Preferably, at least one open short checking station (105, 205) or polarity vision checking station is provided on the first (100) and second (200) testing tables, configured to check the orientation of the semiconductor device, at least one turner device (106, 206) is provided on the first (100) and second (200) testing tables, configured to turnover or to adjust the orientation of the semiconductor devices, at least one testing station (107, 207) is provided on the first (100) and second (200) testing tables, configured to test the semiconductor devices, at least one taping device (304, 305, 306, 307, 308) is provided on the taping table (300), configured to pack the tested semiconductor devices.

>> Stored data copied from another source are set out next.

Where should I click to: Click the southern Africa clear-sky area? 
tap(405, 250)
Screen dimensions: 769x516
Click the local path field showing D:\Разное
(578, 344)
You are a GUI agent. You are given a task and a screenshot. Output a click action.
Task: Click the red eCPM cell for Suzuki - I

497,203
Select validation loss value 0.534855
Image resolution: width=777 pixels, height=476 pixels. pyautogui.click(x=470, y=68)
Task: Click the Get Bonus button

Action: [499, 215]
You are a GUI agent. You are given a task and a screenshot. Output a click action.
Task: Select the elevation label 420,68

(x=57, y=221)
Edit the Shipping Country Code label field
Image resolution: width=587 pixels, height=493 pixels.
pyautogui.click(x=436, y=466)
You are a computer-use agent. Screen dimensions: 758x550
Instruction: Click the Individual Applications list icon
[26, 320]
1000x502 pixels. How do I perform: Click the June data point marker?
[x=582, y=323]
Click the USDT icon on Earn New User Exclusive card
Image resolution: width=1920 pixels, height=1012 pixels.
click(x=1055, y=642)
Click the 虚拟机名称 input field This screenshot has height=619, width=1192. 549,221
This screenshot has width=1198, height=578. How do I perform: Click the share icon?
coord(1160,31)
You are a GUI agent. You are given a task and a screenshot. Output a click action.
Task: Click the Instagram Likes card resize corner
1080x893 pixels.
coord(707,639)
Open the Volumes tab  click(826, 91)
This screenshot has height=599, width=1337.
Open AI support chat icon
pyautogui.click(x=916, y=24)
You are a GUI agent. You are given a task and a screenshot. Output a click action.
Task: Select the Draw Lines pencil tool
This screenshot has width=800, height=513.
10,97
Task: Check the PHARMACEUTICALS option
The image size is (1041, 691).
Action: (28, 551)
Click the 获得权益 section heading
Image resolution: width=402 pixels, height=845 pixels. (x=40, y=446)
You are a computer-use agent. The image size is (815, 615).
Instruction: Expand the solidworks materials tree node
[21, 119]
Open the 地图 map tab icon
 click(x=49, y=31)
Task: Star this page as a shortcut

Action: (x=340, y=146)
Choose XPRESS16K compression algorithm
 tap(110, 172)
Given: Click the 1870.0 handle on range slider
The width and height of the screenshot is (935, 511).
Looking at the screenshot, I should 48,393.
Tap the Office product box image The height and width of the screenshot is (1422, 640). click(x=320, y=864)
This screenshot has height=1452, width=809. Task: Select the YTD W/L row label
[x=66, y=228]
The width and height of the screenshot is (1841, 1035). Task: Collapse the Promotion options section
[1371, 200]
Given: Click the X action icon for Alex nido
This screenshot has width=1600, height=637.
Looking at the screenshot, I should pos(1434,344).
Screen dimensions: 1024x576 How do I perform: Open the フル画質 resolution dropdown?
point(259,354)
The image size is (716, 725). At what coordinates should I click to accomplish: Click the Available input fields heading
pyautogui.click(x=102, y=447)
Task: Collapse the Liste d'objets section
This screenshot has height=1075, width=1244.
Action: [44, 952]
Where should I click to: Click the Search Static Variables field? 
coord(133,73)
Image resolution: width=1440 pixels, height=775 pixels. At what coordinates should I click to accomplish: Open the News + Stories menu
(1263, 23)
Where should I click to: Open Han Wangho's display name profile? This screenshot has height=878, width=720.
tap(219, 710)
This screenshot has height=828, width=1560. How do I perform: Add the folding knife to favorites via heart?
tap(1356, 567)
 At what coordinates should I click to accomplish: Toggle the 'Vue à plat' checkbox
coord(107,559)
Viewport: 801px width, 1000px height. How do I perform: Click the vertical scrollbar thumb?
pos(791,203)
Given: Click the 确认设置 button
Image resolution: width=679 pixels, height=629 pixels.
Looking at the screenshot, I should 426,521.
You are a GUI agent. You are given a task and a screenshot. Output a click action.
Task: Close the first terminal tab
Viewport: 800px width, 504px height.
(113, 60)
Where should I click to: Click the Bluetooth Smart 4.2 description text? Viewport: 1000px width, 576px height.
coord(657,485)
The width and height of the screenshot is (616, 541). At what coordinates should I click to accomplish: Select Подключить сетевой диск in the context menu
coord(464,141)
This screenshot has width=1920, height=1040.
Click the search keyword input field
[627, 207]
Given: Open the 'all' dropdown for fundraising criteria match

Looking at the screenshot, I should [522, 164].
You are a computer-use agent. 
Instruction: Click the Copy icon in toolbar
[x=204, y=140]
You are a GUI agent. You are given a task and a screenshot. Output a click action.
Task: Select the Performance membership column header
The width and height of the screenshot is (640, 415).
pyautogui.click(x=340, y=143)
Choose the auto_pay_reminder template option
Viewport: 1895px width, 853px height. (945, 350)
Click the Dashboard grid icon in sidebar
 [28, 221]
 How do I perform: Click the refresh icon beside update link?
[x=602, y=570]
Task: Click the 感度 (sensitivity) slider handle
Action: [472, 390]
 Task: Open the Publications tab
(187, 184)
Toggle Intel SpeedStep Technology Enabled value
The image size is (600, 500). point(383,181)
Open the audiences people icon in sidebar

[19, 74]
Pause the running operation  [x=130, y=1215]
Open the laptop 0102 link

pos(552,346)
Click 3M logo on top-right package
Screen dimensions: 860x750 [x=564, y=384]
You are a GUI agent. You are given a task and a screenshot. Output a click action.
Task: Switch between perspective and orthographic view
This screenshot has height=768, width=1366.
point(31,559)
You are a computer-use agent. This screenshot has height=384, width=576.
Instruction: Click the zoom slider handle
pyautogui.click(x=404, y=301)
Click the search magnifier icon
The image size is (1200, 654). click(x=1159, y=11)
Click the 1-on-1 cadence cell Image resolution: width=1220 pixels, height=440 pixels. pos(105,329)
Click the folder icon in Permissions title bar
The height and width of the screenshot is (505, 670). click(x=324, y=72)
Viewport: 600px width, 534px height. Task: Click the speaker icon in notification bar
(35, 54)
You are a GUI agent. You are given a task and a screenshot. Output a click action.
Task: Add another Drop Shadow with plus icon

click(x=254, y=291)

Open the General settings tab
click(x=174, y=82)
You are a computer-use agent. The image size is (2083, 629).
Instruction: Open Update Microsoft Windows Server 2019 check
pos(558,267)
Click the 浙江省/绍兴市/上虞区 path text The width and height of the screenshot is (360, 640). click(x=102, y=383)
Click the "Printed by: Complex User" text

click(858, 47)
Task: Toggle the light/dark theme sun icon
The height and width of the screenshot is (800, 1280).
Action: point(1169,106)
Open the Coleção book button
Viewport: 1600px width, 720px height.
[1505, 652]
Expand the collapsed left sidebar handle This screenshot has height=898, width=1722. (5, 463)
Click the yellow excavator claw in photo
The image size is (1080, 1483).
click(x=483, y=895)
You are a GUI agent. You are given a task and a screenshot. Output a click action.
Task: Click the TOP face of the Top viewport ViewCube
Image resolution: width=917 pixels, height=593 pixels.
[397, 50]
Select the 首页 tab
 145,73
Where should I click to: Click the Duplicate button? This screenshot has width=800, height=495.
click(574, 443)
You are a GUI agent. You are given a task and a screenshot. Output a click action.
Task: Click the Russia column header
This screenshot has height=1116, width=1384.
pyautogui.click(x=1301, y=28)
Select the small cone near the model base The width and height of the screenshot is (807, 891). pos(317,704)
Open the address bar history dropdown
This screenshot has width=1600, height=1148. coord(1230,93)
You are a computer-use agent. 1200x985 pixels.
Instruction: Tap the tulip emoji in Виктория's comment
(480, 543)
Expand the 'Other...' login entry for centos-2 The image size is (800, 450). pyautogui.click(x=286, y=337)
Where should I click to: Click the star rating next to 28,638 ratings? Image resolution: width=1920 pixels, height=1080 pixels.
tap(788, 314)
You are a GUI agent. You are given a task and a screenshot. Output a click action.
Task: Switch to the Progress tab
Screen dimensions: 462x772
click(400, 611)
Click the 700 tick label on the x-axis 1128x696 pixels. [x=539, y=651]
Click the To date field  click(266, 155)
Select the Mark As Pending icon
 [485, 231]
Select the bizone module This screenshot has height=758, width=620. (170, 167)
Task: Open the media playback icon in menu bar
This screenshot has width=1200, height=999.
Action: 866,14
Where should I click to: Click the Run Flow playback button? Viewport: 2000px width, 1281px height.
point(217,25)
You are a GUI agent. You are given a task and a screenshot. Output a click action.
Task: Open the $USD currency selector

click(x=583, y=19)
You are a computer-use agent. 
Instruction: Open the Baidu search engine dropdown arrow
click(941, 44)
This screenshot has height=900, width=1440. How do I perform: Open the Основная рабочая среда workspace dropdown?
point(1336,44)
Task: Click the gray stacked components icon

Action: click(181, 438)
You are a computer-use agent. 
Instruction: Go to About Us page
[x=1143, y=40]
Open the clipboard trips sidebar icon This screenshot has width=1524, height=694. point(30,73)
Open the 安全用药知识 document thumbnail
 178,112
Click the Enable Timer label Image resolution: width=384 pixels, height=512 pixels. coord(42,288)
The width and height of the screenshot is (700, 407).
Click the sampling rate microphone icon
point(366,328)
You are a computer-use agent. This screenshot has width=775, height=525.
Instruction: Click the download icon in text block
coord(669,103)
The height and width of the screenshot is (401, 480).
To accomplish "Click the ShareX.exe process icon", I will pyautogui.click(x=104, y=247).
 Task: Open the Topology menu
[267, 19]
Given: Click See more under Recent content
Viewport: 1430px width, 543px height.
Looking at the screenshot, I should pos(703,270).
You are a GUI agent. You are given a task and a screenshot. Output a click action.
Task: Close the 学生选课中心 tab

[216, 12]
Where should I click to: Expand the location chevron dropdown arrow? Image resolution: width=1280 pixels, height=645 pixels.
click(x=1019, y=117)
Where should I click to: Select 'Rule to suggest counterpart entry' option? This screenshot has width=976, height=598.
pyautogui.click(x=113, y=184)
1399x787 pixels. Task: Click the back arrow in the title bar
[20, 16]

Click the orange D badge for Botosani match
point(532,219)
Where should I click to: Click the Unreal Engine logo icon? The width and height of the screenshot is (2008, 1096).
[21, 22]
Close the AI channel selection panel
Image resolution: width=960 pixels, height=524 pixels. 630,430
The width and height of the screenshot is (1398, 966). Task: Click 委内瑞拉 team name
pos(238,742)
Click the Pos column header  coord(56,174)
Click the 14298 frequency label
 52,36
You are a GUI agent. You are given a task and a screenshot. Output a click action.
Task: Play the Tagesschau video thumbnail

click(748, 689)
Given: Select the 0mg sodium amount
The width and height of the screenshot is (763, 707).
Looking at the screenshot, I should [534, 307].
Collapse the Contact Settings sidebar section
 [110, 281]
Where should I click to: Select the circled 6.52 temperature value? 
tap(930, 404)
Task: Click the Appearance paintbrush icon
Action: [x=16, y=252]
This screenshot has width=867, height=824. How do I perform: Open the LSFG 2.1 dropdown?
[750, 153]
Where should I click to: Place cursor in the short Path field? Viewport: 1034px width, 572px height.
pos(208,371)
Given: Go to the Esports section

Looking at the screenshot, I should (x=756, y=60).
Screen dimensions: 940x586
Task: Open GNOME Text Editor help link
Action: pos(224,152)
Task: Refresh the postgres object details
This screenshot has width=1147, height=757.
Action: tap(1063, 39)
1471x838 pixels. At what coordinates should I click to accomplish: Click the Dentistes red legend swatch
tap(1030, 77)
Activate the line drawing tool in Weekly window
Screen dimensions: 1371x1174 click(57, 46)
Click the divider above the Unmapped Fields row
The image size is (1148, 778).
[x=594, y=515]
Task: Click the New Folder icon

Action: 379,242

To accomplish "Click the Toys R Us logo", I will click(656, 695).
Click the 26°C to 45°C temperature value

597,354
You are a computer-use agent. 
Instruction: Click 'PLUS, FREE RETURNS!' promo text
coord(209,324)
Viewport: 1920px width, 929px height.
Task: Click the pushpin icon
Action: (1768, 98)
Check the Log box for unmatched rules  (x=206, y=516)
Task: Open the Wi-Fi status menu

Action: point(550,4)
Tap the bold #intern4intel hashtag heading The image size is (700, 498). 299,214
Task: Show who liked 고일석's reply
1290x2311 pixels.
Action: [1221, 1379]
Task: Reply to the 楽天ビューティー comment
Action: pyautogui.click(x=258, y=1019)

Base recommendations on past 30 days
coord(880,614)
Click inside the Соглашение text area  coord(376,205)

In addition, the apparatus may further comprise at least one rejection bin for collecting rejected semiconductor devices, at least one clear bin (303) for retrieving and clearing the semiconductor devices from a rotary table (100, 200, 300), a plurality of sorting bins, each disposed at a different location, for retrieving the semiconductor devices of different qualities so that the semiconductor devices can be sorted according to their tested quality, and at least one vision imaging station (302) for inspecting the semiconductor device.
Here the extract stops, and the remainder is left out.